Based on the strength of our balance sheet, and this solid financial performance for the quarter, National Penn declared a third quarter cash dividend of $0.10 per share.

I would like to now turn this presentation over to Mike Hughes. Mike?

Michael J. Hughes, Chief Financial Officer:    

Thank you, Scott.

As Scott mentioned, the second quarter was another strong and consistent quarter. EPS [earnings per share] of $0.17 and an ROA [return on assets] of 1.21%, as you can see, is a very consistent trend. For the first six months, adjusted EPS increased 10% over the comparable period in the prior year.

The margin expands to 3.53% from 3.49% due primarily to the actions we took in the first quarter, i.e., the redemption of the retail trust preferred [securities] and the restructure of the Federal Home Loan Bank advances. Net interest income expands for two reasons - the margin, as I've just discussed, and the number of the days in the quarter. Our guidance for the year is in the 3.50% range, which is predicated on low single-digit commercial loan growth. Despite increasing longer term rates we believe the margin will continue to be pressured in the second half as the impact of deposit pricing diminishes.

Loans grew modestly in the quarter as we continued to allow the mortgage portfolio to decline, which you can see on slide six. Commercial loans increased 3% year-over-year, net of a reduction in classified loans of $68 million and the refinance of some larger credits into non-bank debt. The market remains competitive. We have not pursued longer-term fixed rate lending on either the commercial or consumer side, but rather have focused on offering floating rate loans with an interest rate swap. We believe that this will bode well for the margin over the longer term.
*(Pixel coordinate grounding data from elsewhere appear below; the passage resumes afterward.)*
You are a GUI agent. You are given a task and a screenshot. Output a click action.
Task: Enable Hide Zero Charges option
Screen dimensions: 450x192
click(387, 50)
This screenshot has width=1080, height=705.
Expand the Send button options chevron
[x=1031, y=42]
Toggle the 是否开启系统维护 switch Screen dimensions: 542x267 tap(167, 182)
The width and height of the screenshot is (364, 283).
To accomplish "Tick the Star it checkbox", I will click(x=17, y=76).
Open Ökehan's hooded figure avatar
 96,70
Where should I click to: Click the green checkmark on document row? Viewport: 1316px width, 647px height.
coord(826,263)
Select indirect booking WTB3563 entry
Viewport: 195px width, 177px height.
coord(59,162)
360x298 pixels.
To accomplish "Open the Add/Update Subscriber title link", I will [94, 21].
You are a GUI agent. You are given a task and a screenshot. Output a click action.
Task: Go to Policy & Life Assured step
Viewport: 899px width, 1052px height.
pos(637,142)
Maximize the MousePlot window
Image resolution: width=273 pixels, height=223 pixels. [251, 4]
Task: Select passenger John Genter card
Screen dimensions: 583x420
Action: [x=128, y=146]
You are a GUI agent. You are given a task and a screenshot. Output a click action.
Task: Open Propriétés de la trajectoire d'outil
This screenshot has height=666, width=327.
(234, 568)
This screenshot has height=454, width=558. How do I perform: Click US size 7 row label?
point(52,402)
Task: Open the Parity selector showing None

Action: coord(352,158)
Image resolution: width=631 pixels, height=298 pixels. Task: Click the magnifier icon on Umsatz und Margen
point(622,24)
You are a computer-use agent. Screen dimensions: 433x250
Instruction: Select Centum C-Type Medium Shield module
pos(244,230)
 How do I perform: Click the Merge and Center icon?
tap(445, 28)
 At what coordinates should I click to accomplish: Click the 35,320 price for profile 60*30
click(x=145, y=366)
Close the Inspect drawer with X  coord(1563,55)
Asset quality remains very strong. Classified loans are down 22% year-over-year and down 10% in the first six months. Net charge offs are down 39% year-over-year. At the bottom of slide seven, relative to our peers, our level of non-performers is very reasonable. In fact, it's about half the peer group average and reserve coverage levels are very strong.

As it relates to other income, we had a good quarter- $24.9 million versus $23.5 million. The mortgage banking business at National Penn is relatively modest and we are selling servicing released. We believe there will be a reduction in refinance activity, but do not believe it will have a material impact on our performance. In the quarter, refinance activity accounted for about half of our volume as compared to three quarters of our volume in the first quarter. In our wealth management business - you can see a break out of transactional and the classic asset management business on the slide - performed well on both sides, increasing 16% year-over-year. The revenue is on both sides of the house, but the transaction business is more volatile.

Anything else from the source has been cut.